From: Dave Abrahams (dave_at_[hidden])
Date: 2012-12-15 17:32:40


on Wed Dec 12 2012, Julian Gonggrijp <j.gonggrijp-AT-gmail.com> wrote:

> Dave Abrahams wrote:
>
>> If you want such a library to be truly efficient, you should be able to
>> wire together the dataflows at compile-time and not pay any overhead for
>> composing large computations out of smaller ones. The accumulators
>> library uses something like a dataflow model, with the "wiring" done
>> completely at compile-time.
>
> Because of your remark I studied the Accumulators library, and I must
> say it's very elegant indeed. Dependencies between computations are
> resolved at compile-time (wow!) so they don't add unnecessary overhead
> at run-time and everything will be executed in the most efficient
> order.
>
> However, note the word "order". Boost.Accumulators was clearly
> designed under the assumption of single-threaded operation and tightly
> interdependent computations. I believe it might very well be the best
> possible approach under those assumptions, but when the assumptions
> don't apply other considerations may call for a different solution.
>
> "Dataflow" is a very general term, but the people who advertise with
> that word typically mean something more specific, i.e. lock-free
> multithreading with message passing. The underlying assumptions are
> more or less opposite to the assumptions in Boost.Accumulators:
> computations can run concurrently without waiting for each other, as
> long as they have input available and they can dispose of their output
> somewhere. If computations can take place /at the same time/ it does
> not really matter whether connections are made at compile-time or run-
> time; /waiting/ is eliminated altogether so the building of
> connections at run-time adds only constant overhead.

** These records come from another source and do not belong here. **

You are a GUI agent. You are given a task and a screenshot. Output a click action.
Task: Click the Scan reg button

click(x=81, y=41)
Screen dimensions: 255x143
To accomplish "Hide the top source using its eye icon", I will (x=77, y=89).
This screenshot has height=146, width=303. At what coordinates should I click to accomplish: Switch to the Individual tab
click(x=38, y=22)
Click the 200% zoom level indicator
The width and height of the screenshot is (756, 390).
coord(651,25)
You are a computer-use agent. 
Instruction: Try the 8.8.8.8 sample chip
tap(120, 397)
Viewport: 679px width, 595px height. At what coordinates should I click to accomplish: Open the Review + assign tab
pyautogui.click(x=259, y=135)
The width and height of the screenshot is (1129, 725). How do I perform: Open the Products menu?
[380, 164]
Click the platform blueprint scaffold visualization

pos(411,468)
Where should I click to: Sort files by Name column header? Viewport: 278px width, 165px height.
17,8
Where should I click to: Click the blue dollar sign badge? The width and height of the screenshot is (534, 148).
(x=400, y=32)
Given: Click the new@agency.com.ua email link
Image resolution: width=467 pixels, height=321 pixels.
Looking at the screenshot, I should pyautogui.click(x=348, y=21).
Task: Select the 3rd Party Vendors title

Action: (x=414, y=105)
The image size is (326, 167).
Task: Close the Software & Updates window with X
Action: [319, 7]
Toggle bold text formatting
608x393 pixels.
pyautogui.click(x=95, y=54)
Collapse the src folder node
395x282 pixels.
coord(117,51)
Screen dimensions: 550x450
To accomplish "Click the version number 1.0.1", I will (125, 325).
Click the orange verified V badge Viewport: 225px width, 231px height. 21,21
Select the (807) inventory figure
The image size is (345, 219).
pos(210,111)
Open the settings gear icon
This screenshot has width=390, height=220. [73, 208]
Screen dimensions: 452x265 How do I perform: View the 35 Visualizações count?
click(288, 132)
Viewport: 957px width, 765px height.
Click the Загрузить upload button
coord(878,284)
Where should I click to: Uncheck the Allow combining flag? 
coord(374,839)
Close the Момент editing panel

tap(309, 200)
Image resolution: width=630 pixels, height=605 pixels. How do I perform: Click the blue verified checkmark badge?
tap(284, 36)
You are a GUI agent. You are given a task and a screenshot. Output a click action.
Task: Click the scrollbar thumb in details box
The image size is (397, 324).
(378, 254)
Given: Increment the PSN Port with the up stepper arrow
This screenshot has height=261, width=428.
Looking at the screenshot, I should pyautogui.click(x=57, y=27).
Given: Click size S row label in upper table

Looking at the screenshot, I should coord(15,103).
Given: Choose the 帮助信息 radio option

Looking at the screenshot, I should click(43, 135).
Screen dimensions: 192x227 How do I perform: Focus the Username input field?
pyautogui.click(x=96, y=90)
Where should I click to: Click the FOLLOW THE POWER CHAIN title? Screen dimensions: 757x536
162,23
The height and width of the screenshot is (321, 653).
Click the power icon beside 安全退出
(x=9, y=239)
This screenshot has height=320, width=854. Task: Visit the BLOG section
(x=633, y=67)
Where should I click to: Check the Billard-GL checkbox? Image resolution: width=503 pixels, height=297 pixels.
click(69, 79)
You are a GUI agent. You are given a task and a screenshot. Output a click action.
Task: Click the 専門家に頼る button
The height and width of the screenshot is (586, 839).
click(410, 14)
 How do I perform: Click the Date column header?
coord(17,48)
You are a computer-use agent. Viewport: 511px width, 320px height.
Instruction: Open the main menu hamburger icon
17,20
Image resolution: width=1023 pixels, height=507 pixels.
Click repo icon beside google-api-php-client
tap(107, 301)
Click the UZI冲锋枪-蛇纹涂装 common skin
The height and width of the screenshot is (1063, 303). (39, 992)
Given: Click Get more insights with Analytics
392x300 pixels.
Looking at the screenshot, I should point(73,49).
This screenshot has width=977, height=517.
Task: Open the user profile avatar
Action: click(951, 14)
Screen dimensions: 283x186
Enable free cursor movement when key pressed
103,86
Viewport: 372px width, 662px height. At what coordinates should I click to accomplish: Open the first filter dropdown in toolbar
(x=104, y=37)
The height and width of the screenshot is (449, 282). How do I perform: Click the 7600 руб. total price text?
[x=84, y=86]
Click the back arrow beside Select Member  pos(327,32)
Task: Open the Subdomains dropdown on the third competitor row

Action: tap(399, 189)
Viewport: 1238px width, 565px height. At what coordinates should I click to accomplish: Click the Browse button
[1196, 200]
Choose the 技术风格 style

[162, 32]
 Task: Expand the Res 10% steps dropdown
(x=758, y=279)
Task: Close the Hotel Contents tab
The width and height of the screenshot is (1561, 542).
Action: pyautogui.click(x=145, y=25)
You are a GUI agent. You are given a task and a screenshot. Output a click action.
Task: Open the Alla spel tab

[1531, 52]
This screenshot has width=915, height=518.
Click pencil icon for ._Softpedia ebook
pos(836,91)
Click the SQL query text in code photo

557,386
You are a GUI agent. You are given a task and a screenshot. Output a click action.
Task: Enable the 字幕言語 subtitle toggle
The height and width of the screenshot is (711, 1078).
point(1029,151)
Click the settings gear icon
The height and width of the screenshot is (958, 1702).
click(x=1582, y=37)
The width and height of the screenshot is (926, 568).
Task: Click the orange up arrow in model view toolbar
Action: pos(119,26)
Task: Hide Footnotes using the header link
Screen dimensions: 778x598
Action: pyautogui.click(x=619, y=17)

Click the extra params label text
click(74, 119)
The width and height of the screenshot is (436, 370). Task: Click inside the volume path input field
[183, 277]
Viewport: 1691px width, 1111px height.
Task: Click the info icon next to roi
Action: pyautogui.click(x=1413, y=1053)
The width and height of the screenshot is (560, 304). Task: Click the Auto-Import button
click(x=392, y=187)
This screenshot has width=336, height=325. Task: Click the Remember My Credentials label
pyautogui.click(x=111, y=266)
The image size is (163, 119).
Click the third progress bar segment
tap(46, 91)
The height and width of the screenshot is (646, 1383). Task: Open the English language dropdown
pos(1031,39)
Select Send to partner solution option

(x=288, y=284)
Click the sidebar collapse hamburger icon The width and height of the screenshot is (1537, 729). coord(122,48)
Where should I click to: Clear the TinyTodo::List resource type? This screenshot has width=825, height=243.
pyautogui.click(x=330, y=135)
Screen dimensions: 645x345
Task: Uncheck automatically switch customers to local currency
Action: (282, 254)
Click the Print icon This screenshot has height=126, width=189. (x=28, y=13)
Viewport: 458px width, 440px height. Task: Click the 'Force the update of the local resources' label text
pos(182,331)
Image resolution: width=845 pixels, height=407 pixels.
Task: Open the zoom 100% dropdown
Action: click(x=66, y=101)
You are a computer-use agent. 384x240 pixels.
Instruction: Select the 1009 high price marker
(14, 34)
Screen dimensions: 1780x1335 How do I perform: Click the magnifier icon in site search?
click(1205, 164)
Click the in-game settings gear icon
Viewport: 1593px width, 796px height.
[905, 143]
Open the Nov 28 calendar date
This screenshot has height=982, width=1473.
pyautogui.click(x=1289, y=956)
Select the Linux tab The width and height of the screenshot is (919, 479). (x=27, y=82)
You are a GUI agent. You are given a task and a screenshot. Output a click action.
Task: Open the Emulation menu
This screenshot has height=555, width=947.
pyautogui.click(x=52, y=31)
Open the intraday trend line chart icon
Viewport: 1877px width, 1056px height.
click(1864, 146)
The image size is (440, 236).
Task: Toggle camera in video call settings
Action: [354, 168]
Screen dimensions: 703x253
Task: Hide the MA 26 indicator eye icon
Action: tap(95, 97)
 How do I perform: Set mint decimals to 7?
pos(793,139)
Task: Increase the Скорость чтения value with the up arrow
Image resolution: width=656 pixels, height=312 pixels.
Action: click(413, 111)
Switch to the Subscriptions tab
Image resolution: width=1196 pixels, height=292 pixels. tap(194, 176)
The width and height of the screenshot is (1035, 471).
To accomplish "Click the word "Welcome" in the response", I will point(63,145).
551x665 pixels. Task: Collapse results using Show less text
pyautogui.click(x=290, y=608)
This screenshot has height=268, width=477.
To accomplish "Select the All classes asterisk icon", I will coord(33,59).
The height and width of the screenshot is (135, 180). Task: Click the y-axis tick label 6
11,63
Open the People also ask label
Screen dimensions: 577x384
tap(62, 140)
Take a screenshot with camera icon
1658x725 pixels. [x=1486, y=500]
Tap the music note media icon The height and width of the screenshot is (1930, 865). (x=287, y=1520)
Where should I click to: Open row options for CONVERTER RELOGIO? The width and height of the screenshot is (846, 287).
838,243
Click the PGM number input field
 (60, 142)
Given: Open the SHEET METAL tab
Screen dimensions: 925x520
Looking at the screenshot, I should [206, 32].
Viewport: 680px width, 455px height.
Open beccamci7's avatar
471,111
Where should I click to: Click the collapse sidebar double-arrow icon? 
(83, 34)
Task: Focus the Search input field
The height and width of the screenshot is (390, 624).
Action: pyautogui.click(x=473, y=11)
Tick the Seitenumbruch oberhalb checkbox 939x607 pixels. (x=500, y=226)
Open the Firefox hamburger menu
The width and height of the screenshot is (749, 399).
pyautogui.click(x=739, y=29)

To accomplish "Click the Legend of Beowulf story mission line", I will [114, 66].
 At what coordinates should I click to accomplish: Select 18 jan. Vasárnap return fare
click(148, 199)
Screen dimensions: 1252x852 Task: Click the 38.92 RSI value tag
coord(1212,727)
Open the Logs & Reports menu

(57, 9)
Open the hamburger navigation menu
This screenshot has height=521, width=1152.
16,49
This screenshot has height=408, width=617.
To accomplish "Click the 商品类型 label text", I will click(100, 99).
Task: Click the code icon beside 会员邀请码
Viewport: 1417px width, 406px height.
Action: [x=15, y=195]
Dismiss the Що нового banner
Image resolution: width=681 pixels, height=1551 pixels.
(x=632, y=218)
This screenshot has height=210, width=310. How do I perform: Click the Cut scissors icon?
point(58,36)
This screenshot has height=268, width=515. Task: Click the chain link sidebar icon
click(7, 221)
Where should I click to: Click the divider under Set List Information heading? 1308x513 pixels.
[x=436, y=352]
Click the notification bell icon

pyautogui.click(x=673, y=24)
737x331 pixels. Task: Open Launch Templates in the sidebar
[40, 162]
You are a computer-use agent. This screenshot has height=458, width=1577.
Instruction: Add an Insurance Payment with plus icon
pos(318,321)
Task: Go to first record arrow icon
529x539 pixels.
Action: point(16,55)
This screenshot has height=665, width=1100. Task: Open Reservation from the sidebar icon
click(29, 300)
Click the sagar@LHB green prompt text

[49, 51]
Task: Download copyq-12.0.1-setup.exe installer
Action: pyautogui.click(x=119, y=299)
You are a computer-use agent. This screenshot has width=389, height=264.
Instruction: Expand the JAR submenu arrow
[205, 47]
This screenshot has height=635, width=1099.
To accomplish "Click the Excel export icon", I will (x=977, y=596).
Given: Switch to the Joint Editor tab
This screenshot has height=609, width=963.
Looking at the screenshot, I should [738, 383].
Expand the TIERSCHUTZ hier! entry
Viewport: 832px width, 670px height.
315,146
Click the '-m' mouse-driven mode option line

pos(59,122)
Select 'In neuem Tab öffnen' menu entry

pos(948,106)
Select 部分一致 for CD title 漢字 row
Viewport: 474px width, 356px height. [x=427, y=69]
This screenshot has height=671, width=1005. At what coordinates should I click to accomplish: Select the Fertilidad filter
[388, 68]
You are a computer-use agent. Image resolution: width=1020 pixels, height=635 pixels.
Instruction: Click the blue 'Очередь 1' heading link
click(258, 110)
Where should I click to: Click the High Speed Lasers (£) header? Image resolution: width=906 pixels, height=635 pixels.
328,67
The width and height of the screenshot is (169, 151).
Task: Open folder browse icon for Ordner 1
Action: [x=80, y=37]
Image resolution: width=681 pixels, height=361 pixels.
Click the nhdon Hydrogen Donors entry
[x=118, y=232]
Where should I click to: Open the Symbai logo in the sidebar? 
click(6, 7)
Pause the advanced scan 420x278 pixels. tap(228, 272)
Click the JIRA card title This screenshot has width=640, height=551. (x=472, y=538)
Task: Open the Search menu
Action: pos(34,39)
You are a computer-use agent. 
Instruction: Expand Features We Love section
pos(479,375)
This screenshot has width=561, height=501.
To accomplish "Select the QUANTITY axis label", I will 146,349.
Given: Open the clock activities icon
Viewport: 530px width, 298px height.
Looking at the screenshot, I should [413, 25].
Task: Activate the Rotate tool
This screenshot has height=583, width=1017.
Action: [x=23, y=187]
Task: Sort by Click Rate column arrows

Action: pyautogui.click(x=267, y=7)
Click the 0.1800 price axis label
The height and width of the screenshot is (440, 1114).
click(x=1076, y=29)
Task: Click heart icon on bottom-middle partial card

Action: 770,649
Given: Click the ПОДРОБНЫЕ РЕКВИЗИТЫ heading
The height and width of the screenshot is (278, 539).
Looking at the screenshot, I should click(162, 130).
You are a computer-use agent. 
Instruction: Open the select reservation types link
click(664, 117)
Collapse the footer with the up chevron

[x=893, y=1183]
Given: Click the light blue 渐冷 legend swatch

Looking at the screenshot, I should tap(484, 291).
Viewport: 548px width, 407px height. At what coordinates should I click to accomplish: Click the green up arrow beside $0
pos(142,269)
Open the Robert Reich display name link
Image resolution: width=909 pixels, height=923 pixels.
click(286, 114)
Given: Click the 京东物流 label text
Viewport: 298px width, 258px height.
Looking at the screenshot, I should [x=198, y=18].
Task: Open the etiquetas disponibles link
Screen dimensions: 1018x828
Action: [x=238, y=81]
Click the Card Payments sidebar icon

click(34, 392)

It's not just the cost of *building* of dynamic connections but the cost
of traversing them. Of course if your sub-computations happen to have
large granularity, these costs may be swamped by others, but a truly
flexible system would allow you to tune the approach to the problem.

The accumulators library was first used in a massively-parallel context
with each process running thousands or millions of accumulator sets.
Obviously it really depends on your problem domain but that might be a
more efficient way to break down the parallel processing. Of course a
truly flexible system would (as Jeremiah suggested his design does)
allow you to combine static and dynamic wiring (sort of like Xpressive
does).

> That constant overhead is worth it if accepting it helps you to avoid
> other problems. Note that the "wires" built by Accumulators at
> compile-time are /logical/ connections between /types/ that represent
> operations. Message passing "wires" are /physical/ connections between
> /threads/.

The accumulators library's wires are just as "physical" as any others,
they're just encoded in the instruction stream instead of in mutable
data. I don't see the relevance of your emphasis on the word "types."

> Instantiating the latter kind of connection at compile-time seems very
> hard, if not impossible.

No, you could easily use threads with a system like the accumulators
framework.

> Actually I think the Accumulators framework and lock-free message
> passing are completely orthogonal.

Exactly. It seems as though you're now contradicting yourself.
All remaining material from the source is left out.